---------- Materials provided

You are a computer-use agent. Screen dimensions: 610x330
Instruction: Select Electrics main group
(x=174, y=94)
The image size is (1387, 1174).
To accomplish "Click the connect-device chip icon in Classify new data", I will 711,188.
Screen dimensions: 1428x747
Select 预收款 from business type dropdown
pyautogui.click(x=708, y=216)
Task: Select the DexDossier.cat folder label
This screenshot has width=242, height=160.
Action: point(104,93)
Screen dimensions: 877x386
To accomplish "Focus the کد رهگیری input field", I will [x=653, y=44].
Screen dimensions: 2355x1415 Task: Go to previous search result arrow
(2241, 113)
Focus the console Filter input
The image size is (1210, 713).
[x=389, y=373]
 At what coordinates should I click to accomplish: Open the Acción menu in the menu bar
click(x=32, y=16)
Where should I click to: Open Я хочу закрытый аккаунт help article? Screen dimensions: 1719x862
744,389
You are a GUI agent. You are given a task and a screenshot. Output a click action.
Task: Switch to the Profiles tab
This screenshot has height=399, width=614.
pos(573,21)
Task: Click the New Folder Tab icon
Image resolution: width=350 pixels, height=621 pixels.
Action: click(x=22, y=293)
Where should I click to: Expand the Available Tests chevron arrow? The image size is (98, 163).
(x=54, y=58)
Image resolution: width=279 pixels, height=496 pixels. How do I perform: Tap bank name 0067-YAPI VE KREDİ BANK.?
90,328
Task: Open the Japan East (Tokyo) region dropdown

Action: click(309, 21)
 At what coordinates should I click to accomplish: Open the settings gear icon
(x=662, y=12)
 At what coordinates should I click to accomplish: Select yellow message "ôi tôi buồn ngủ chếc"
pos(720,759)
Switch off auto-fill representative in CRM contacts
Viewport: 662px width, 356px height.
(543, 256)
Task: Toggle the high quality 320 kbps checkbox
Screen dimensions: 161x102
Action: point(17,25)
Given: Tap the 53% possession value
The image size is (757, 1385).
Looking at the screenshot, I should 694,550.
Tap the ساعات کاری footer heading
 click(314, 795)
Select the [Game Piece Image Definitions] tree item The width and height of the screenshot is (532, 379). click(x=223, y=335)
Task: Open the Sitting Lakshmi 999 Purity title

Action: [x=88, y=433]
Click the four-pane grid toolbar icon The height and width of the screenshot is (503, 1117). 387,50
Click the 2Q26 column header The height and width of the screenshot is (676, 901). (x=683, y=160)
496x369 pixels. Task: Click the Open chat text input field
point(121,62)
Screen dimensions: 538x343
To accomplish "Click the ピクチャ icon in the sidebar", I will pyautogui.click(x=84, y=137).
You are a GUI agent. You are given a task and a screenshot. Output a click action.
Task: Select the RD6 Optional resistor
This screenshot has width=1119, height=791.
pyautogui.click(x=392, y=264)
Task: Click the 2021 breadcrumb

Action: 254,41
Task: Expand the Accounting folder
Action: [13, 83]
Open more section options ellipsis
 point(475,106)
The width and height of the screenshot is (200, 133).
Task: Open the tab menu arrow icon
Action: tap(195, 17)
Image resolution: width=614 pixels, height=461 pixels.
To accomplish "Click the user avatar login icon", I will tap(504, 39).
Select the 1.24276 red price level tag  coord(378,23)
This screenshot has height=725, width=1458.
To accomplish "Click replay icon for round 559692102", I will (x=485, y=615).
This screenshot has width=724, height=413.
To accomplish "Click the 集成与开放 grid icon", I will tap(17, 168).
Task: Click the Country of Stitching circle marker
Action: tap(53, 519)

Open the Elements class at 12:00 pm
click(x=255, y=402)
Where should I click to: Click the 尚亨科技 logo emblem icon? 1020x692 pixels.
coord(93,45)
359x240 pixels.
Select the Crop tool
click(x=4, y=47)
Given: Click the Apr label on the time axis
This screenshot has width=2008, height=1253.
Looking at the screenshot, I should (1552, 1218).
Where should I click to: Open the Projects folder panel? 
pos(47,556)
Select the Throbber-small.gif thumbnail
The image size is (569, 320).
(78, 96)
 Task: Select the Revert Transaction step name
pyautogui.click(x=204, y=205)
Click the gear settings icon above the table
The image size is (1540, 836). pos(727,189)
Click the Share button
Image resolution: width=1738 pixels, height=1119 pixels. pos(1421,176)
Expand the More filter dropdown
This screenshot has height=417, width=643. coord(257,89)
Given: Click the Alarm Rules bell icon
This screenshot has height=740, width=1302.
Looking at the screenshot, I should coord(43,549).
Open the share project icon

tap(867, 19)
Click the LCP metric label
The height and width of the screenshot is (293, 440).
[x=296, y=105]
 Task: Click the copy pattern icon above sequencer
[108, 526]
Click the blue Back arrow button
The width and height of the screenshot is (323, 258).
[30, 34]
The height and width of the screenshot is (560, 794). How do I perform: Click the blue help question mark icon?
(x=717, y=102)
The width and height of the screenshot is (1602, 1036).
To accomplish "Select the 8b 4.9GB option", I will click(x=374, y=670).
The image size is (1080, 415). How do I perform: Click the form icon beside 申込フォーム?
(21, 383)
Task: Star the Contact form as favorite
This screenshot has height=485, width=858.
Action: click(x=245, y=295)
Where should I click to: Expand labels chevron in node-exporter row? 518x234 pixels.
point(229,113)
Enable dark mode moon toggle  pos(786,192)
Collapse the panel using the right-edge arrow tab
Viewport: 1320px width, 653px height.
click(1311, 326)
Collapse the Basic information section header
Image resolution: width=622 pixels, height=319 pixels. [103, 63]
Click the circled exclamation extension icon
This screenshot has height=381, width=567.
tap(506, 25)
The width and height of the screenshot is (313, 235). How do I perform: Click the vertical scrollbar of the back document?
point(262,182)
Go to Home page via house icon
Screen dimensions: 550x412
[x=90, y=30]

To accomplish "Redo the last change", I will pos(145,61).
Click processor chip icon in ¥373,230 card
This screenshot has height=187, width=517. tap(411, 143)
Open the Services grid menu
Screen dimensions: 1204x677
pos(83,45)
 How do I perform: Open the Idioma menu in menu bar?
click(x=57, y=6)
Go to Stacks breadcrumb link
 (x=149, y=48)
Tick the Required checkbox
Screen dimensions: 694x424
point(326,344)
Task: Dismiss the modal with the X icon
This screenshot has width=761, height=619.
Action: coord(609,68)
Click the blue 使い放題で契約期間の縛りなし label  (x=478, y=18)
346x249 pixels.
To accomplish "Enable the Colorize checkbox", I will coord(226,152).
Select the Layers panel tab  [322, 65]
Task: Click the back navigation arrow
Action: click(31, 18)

--------------------

Output all the lines of the records from the line containing "At what coordinates should I click to accomplish: Select" down to the line containing "Action: tap(195, 17)", exactly as they appear, with both of those lines included.

 At what coordinates should I click to accomplish: Select yellow message "ôi tôi buồn ngủ chếc"
pos(720,759)
Switch off auto-fill representative in CRM contacts
Viewport: 662px width, 356px height.
(543, 256)
Task: Toggle the high quality 320 kbps checkbox
Screen dimensions: 161x102
Action: point(17,25)
Given: Tap the 53% possession value
The image size is (757, 1385).
Looking at the screenshot, I should 694,550.
Tap the ساعات کاری footer heading
 click(314, 795)
Select the [Game Piece Image Definitions] tree item The width and height of the screenshot is (532, 379). click(x=223, y=335)
Task: Open the Sitting Lakshmi 999 Purity title

Action: [x=88, y=433]
Click the four-pane grid toolbar icon The height and width of the screenshot is (503, 1117). 387,50
Click the 2Q26 column header The height and width of the screenshot is (676, 901). (x=683, y=160)
496x369 pixels. Task: Click the Open chat text input field
point(121,62)
Screen dimensions: 538x343
To accomplish "Click the ピクチャ icon in the sidebar", I will pyautogui.click(x=84, y=137).
You are a GUI agent. You are given a task and a screenshot. Output a click action.
Task: Select the RD6 Optional resistor
This screenshot has width=1119, height=791.
pyautogui.click(x=392, y=264)
Task: Click the 2021 breadcrumb

Action: 254,41
Task: Expand the Accounting folder
Action: [13, 83]
Open more section options ellipsis
 point(475,106)
The width and height of the screenshot is (200, 133).
Task: Open the tab menu arrow icon
Action: tap(195, 17)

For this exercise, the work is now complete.